Hiv, 3 anticorpi lo bloccano nel 91% dei casi

di Marco Mancini Commenta

Nuove speranze per un possibile vaccino anti-Hiv arrivano dai laboratori statunitensi del Nih, l’Istituto Nazionale della Sanità. Un team di ricercatori, guidati da Xueling Wu, ha scoperto tre anticorpi in grado di ostacolare, non bloccare del tutto, il virus dell’Hiv.

Essi sono stati ribattezzati, senza tanta fantasia, VRC01, VRC02 e VRC03, e secondo gli ultimi dati riescono nel loro intento nel 91% dei casi i primi due anticorpi e nel 57% il terzo. I tre anticorpi sono stati isolati nel sangue di una persona infetta, e secondo i ricercatori sono presenti nel corpo di molti pazienti affetti da Hiv, e così si spera, studiandoli e potenziandoli, di utilizzarli per creare un vaccino o addirittura una cura contro l’AIDS.

Spiega Anthony Fauci, direttore dell’Istituto di allergie e malattie infettive del Nih:

Queste scoperte rappresentano importanti passi in avanti per la ricerca e ci aiuteranno ad accelerare gli studi per prevenire l’Hiv su scala globale. Inoltre la tecnica usata dai ricercatori per identificare questi nuovi anticorpi costituisce una nuova strategia che potrebbe essere applicata per la progettazione di vaccini per molte altre malattie infettive.

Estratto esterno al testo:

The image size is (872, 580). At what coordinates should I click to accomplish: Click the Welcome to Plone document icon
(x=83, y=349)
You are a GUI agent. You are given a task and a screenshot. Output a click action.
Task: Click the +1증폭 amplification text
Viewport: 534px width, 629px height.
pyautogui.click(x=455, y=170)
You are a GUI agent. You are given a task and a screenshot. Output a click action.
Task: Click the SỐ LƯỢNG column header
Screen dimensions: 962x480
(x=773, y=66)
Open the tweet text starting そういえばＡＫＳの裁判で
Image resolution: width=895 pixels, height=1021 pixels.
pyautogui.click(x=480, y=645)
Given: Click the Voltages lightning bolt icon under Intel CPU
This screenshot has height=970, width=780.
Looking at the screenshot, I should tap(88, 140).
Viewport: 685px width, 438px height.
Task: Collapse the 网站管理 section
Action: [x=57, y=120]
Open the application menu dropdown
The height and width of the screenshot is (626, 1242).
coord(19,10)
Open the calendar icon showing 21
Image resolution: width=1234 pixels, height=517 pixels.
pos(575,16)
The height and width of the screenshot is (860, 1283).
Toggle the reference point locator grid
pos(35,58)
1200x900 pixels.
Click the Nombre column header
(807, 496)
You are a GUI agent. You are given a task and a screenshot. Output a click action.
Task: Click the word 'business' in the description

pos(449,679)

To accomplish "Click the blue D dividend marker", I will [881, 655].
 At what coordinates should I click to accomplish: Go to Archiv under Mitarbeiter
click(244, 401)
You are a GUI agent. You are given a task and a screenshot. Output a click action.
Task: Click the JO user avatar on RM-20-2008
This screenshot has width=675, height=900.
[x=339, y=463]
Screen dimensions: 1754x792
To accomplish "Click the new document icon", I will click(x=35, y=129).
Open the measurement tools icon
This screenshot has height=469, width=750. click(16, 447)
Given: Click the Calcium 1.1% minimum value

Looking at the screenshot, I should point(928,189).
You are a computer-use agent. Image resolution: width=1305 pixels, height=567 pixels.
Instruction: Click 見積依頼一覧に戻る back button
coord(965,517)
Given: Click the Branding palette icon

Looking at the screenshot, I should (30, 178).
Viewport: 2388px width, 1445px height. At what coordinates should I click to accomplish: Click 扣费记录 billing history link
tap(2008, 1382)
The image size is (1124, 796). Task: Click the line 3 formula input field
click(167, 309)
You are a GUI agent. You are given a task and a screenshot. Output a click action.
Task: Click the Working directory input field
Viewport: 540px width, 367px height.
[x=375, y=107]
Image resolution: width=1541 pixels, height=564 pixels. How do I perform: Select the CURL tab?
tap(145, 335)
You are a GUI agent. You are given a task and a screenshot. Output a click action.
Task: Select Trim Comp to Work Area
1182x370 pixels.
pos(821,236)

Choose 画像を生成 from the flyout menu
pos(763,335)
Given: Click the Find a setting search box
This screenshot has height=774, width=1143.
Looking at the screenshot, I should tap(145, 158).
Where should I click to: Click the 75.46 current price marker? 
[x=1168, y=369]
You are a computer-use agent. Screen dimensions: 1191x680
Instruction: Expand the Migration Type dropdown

Senza dubbio è un ottimo risultato, ma non dobbiamo credere di aver vinto la battaglia contro l’AIDS. Il professor Fernando Aiuti, docente di Medicina interna e professore emerito della Sapienza Università di Roma, intervistato da Repubblica, ci riporta con i piedi per terra, parlando di una scoperta importante proveniente da studi avviati 15 anni fa, ma che per portare ad un vaccino definitivo hanno ancora molta strada da fare. Infatti le osservazioni sull’azione di questi anticorpi è stata fatta solo in vitro, e finché un vaccino venga realizzato, testato sugli animali e poi sull’uomo, fino all’entrata in commercio ci vogliono come minimo 5-6 anni. Per questo, fino ad allora (ma anche dopo di allora), è sempre meglio continuare a fare attenzione praticando le norme solite di precauzione.

La scoperta è stata pubblicata sull’ultimo numero della rivista Science.